§ **Work order**: Copy the following entries verbatim, starting from the first line and continuing up to and including the line containing "center [202, 144].".

§ **Data**:
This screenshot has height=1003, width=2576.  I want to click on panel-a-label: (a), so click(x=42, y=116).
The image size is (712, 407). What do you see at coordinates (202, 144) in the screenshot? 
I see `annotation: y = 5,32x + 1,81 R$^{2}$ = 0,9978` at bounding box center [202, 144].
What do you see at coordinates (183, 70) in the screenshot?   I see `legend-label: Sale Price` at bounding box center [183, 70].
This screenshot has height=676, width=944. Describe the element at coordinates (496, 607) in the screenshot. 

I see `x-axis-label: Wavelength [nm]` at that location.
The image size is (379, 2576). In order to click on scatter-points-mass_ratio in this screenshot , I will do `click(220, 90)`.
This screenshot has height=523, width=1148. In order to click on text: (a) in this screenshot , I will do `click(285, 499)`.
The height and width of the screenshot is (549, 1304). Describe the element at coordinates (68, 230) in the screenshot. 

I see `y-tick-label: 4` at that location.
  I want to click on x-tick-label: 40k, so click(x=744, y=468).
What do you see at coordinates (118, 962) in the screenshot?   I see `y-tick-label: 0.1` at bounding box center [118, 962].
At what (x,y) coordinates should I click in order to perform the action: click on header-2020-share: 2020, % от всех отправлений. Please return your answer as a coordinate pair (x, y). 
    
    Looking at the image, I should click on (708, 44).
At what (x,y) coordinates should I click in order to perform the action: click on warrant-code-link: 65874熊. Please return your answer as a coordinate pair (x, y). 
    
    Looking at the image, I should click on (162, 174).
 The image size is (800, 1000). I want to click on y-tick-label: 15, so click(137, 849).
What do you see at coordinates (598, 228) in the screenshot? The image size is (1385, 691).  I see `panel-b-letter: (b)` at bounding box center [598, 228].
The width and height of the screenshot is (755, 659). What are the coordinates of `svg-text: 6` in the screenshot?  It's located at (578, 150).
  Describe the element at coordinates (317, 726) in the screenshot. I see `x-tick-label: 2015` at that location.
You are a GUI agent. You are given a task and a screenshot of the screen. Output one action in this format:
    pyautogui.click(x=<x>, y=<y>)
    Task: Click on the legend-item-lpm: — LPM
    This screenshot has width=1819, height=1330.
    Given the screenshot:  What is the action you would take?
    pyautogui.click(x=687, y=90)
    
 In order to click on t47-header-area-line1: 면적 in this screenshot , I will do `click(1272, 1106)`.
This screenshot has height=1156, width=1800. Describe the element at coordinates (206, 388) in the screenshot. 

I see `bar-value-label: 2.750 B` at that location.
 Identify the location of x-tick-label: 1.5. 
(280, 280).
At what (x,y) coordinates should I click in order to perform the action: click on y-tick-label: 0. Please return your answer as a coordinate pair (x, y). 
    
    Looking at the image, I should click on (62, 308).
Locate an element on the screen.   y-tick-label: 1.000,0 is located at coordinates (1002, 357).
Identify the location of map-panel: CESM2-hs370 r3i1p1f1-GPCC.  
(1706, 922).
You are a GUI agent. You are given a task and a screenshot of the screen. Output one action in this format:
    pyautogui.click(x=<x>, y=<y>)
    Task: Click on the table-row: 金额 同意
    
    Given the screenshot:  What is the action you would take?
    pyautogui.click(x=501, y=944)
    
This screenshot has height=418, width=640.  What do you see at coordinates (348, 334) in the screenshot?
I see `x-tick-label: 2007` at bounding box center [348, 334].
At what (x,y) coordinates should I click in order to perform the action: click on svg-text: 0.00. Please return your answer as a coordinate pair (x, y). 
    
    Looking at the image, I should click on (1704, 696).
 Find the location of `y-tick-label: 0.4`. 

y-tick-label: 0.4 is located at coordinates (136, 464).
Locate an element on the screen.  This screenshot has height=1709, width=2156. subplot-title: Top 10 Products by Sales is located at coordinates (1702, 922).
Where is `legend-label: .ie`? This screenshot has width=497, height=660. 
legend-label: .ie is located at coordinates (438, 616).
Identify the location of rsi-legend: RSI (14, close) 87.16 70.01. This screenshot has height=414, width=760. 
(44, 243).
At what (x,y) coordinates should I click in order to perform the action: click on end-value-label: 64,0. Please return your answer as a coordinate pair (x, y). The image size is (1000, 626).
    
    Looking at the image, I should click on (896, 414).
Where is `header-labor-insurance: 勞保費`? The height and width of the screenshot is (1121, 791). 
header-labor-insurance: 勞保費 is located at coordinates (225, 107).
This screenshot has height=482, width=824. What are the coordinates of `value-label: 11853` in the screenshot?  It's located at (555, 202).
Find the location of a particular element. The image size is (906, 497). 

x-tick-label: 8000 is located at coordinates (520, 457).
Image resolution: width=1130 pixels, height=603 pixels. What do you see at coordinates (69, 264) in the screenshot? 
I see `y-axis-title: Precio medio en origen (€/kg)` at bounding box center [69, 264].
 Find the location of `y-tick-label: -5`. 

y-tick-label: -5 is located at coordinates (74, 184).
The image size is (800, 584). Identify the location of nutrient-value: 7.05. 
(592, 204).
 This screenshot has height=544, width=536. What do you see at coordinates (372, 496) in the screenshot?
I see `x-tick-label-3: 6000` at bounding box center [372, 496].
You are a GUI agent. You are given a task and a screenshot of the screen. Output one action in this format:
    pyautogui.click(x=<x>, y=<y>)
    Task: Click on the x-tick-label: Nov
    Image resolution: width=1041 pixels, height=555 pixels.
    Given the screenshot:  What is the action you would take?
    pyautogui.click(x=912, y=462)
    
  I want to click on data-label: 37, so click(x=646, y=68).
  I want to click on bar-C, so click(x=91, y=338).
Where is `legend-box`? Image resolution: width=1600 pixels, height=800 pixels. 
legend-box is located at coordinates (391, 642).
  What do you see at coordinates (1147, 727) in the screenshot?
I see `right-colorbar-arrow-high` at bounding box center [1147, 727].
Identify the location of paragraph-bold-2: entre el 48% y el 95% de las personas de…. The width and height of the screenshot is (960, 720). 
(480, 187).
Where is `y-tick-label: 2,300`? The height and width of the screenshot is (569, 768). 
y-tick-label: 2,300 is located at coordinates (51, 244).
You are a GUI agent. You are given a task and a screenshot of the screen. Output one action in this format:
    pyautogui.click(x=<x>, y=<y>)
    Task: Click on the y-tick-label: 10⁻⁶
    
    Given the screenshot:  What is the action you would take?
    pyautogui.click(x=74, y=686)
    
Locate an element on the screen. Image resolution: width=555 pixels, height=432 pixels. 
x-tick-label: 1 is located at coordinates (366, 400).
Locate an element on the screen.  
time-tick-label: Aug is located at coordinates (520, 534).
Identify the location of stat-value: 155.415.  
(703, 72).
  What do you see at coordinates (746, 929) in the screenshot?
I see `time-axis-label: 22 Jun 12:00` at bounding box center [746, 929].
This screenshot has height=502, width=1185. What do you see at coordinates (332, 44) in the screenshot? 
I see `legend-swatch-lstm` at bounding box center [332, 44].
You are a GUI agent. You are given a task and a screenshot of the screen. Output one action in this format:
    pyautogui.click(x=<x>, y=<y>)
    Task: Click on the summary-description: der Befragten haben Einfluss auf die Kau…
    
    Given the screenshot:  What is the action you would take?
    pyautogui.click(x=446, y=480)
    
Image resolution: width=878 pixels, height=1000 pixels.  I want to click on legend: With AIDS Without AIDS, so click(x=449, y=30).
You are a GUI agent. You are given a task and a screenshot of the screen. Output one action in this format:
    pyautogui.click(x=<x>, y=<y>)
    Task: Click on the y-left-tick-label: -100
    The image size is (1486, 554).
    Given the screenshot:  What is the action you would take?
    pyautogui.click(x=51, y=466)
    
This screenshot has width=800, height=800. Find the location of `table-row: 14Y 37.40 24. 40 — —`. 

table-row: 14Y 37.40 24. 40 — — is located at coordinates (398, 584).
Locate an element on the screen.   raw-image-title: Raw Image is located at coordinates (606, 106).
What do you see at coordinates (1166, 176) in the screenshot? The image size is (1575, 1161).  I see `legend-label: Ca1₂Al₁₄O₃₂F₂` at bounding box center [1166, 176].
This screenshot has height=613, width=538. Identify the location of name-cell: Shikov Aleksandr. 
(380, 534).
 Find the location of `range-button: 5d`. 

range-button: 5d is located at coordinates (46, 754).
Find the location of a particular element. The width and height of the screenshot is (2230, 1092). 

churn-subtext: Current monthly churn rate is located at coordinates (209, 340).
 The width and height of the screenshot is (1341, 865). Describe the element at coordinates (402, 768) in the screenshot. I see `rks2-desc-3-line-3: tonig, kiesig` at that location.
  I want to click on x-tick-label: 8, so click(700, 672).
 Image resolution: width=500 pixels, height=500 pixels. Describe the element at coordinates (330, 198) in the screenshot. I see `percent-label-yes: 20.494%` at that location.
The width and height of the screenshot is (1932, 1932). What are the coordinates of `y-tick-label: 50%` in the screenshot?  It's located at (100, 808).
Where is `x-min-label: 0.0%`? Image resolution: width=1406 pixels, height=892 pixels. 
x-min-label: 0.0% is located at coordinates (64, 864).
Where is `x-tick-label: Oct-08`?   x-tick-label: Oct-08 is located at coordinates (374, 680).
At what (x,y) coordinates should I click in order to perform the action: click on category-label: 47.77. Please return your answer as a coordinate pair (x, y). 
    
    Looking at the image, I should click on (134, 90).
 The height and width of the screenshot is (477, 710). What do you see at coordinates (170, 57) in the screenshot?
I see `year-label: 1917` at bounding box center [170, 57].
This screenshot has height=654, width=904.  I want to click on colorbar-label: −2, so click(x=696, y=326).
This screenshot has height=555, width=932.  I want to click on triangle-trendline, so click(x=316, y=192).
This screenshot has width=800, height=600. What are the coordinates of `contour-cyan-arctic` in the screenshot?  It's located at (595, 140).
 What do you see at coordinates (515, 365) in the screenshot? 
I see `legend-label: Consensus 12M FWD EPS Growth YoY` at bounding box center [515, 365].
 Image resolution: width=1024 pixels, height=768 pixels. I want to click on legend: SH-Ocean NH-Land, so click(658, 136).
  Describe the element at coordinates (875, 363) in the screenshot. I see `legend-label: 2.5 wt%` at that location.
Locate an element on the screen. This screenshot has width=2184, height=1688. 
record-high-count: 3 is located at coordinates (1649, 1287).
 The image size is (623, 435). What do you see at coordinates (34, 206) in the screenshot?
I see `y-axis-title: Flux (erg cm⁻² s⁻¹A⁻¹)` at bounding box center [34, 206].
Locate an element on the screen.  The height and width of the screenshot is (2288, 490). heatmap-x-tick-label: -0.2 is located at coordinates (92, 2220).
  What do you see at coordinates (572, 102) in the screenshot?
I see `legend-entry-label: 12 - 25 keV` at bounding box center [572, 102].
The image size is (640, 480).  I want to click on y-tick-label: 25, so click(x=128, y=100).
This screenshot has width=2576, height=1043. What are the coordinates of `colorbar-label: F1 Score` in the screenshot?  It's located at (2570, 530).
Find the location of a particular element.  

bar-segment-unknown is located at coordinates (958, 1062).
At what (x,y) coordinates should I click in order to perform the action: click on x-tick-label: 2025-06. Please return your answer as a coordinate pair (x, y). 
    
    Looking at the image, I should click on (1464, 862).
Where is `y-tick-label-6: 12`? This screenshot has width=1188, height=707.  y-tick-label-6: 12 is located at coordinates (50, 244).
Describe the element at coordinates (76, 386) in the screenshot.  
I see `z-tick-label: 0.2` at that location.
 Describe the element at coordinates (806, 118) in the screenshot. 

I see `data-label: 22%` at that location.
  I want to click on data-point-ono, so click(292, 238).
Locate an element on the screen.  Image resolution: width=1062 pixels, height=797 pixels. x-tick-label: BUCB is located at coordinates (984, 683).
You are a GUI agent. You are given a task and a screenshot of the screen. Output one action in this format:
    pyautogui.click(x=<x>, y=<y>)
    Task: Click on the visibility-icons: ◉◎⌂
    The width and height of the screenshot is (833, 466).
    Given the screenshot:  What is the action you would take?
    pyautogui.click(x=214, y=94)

§ **Response area**:
This screenshot has height=1003, width=2576.  I want to click on panel-a-label: (a), so click(x=42, y=116).
The image size is (712, 407). What do you see at coordinates (202, 144) in the screenshot? 
I see `annotation: y = 5,32x + 1,81 R$^{2}$ = 0,9978` at bounding box center [202, 144].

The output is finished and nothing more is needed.